__EXERCISE MATERIAL__.

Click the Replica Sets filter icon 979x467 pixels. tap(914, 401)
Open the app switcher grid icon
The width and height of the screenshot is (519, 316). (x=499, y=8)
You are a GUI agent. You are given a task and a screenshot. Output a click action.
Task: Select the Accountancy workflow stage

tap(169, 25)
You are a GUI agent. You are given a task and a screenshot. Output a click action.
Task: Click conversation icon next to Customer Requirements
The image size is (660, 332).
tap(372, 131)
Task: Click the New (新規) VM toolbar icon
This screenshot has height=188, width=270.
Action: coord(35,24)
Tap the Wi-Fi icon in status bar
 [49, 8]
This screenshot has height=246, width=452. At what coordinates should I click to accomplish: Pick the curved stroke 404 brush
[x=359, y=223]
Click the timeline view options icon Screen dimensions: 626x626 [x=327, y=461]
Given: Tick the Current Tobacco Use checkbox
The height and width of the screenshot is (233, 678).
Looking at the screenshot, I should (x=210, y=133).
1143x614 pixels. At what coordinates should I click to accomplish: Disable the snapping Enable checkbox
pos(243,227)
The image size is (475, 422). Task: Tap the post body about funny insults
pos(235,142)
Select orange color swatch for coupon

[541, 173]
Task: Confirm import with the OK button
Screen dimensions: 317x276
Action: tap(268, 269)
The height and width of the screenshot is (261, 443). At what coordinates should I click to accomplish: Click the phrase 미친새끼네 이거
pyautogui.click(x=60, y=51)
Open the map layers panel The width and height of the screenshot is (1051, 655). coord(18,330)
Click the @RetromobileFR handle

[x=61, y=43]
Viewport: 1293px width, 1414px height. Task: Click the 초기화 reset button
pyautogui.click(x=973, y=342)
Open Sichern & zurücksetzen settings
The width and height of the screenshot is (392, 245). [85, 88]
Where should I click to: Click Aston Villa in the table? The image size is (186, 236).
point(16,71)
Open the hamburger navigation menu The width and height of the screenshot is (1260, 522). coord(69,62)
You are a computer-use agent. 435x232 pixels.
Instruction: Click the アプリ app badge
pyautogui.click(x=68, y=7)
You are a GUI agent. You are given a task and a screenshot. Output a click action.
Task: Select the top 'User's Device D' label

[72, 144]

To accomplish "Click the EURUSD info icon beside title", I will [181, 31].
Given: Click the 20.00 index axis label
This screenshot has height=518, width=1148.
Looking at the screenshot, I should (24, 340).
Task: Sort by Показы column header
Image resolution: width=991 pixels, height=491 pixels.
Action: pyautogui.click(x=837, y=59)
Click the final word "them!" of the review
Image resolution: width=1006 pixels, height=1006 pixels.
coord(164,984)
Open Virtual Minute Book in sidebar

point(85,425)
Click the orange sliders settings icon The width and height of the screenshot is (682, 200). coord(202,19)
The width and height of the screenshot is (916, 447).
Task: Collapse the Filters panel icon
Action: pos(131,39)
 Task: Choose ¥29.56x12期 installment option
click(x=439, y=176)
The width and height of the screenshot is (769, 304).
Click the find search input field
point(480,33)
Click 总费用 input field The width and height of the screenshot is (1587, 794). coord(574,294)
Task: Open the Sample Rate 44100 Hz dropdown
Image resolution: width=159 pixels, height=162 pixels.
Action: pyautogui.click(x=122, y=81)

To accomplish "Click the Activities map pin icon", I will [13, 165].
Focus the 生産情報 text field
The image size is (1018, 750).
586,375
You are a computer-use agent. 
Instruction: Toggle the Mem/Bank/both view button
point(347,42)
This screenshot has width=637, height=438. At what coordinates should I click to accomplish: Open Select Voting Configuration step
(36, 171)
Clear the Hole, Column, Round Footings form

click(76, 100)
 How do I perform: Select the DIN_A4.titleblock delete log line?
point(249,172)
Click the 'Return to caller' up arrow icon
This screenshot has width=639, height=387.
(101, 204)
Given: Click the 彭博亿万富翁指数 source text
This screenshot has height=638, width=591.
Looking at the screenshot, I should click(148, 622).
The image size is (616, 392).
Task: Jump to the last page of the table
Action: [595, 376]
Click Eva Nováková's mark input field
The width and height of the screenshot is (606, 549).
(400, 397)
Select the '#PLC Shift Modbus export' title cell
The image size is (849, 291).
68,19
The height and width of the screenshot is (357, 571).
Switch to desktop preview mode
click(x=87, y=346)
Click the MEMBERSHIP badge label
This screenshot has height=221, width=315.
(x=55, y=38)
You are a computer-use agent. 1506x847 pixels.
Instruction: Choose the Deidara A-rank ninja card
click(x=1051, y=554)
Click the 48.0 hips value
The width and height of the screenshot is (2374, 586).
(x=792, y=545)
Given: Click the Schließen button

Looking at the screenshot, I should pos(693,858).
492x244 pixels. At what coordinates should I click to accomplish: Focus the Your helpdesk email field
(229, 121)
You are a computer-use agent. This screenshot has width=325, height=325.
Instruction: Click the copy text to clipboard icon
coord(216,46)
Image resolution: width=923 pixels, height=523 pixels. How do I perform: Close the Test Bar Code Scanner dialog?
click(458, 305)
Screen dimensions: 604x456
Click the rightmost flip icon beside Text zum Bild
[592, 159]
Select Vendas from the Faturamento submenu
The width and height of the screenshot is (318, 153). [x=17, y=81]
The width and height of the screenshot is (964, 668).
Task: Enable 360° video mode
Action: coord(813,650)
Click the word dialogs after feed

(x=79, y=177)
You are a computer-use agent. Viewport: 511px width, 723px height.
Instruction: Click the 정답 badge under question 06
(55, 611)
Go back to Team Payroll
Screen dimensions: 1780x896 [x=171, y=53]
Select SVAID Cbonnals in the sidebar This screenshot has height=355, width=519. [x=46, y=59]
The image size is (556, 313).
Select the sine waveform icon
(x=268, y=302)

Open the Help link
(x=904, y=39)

__YOUR GOAL__.
The entire listing above, every line of it, should be copied out exactly.

__TASK ANSWER__.
Click the Replica Sets filter icon 979x467 pixels. tap(914, 401)
Open the app switcher grid icon
The width and height of the screenshot is (519, 316). (x=499, y=8)
You are a GUI agent. You are given a task and a screenshot. Output a click action.
Task: Select the Accountancy workflow stage

tap(169, 25)
You are a GUI agent. You are given a task and a screenshot. Output a click action.
Task: Click conversation icon next to Customer Requirements
The image size is (660, 332).
tap(372, 131)
Task: Click the New (新規) VM toolbar icon
This screenshot has height=188, width=270.
Action: coord(35,24)
Tap the Wi-Fi icon in status bar
 [49, 8]
This screenshot has height=246, width=452. At what coordinates should I click to accomplish: Pick the curved stroke 404 brush
[x=359, y=223]
Click the timeline view options icon Screen dimensions: 626x626 [x=327, y=461]
Given: Tick the Current Tobacco Use checkbox
The height and width of the screenshot is (233, 678).
Looking at the screenshot, I should (x=210, y=133).
1143x614 pixels. At what coordinates should I click to accomplish: Disable the snapping Enable checkbox
pos(243,227)
The image size is (475, 422). Task: Tap the post body about funny insults
pos(235,142)
Select orange color swatch for coupon

[541, 173]
Task: Confirm import with the OK button
Screen dimensions: 317x276
Action: tap(268, 269)
The height and width of the screenshot is (261, 443). At what coordinates should I click to accomplish: Click the phrase 미친새끼네 이거
pyautogui.click(x=60, y=51)
Open the map layers panel The width and height of the screenshot is (1051, 655). coord(18,330)
Click the @RetromobileFR handle

[x=61, y=43]
Viewport: 1293px width, 1414px height. Task: Click the 초기화 reset button
pyautogui.click(x=973, y=342)
Open Sichern & zurücksetzen settings
The width and height of the screenshot is (392, 245). [85, 88]
Where should I click to: Click Aston Villa in the table? The image size is (186, 236).
point(16,71)
Open the hamburger navigation menu The width and height of the screenshot is (1260, 522). coord(69,62)
You are a computer-use agent. 435x232 pixels.
Instruction: Click the アプリ app badge
pyautogui.click(x=68, y=7)
You are a GUI agent. You are given a task and a screenshot. Output a click action.
Task: Select the top 'User's Device D' label

[72, 144]

To accomplish "Click the EURUSD info icon beside title", I will [181, 31].
Given: Click the 20.00 index axis label
This screenshot has height=518, width=1148.
Looking at the screenshot, I should (24, 340).
Task: Sort by Показы column header
Image resolution: width=991 pixels, height=491 pixels.
Action: pyautogui.click(x=837, y=59)
Click the final word "them!" of the review
Image resolution: width=1006 pixels, height=1006 pixels.
coord(164,984)
Open Virtual Minute Book in sidebar

point(85,425)
Click the orange sliders settings icon The width and height of the screenshot is (682, 200). coord(202,19)
The width and height of the screenshot is (916, 447).
Task: Collapse the Filters panel icon
Action: pos(131,39)
 Task: Choose ¥29.56x12期 installment option
click(x=439, y=176)
The width and height of the screenshot is (769, 304).
Click the find search input field
point(480,33)
Click 总费用 input field The width and height of the screenshot is (1587, 794). coord(574,294)
Task: Open the Sample Rate 44100 Hz dropdown
Image resolution: width=159 pixels, height=162 pixels.
Action: pyautogui.click(x=122, y=81)

To accomplish "Click the Activities map pin icon", I will [13, 165].
Focus the 生産情報 text field
The image size is (1018, 750).
586,375
You are a computer-use agent. 
Instruction: Toggle the Mem/Bank/both view button
point(347,42)
This screenshot has width=637, height=438. At what coordinates should I click to accomplish: Open Select Voting Configuration step
(36, 171)
Clear the Hole, Column, Round Footings form

click(76, 100)
 How do I perform: Select the DIN_A4.titleblock delete log line?
point(249,172)
Click the 'Return to caller' up arrow icon
This screenshot has width=639, height=387.
(101, 204)
Given: Click the 彭博亿万富翁指数 source text
This screenshot has height=638, width=591.
Looking at the screenshot, I should click(148, 622).
The image size is (616, 392).
Task: Jump to the last page of the table
Action: [595, 376]
Click Eva Nováková's mark input field
The width and height of the screenshot is (606, 549).
(400, 397)
Select the '#PLC Shift Modbus export' title cell
The image size is (849, 291).
68,19
The height and width of the screenshot is (357, 571).
Switch to desktop preview mode
click(x=87, y=346)
Click the MEMBERSHIP badge label
This screenshot has height=221, width=315.
(x=55, y=38)
You are a computer-use agent. 1506x847 pixels.
Instruction: Choose the Deidara A-rank ninja card
click(x=1051, y=554)
Click the 48.0 hips value
The width and height of the screenshot is (2374, 586).
(x=792, y=545)
Given: Click the Schließen button

Looking at the screenshot, I should pos(693,858).
492x244 pixels. At what coordinates should I click to accomplish: Focus the Your helpdesk email field
(229, 121)
You are a computer-use agent. This screenshot has width=325, height=325.
Instruction: Click the copy text to clipboard icon
coord(216,46)
Image resolution: width=923 pixels, height=523 pixels. How do I perform: Close the Test Bar Code Scanner dialog?
click(458, 305)
Screen dimensions: 604x456
Click the rightmost flip icon beside Text zum Bild
[592, 159]
Select Vendas from the Faturamento submenu
The width and height of the screenshot is (318, 153). [x=17, y=81]
The width and height of the screenshot is (964, 668).
Task: Enable 360° video mode
Action: coord(813,650)
Click the word dialogs after feed

(x=79, y=177)
You are a computer-use agent. Viewport: 511px width, 723px height.
Instruction: Click the 정답 badge under question 06
(55, 611)
Go back to Team Payroll
Screen dimensions: 1780x896 [x=171, y=53]
Select SVAID Cbonnals in the sidebar This screenshot has height=355, width=519. [x=46, y=59]
The image size is (556, 313).
Select the sine waveform icon
(x=268, y=302)

Open the Help link
(x=904, y=39)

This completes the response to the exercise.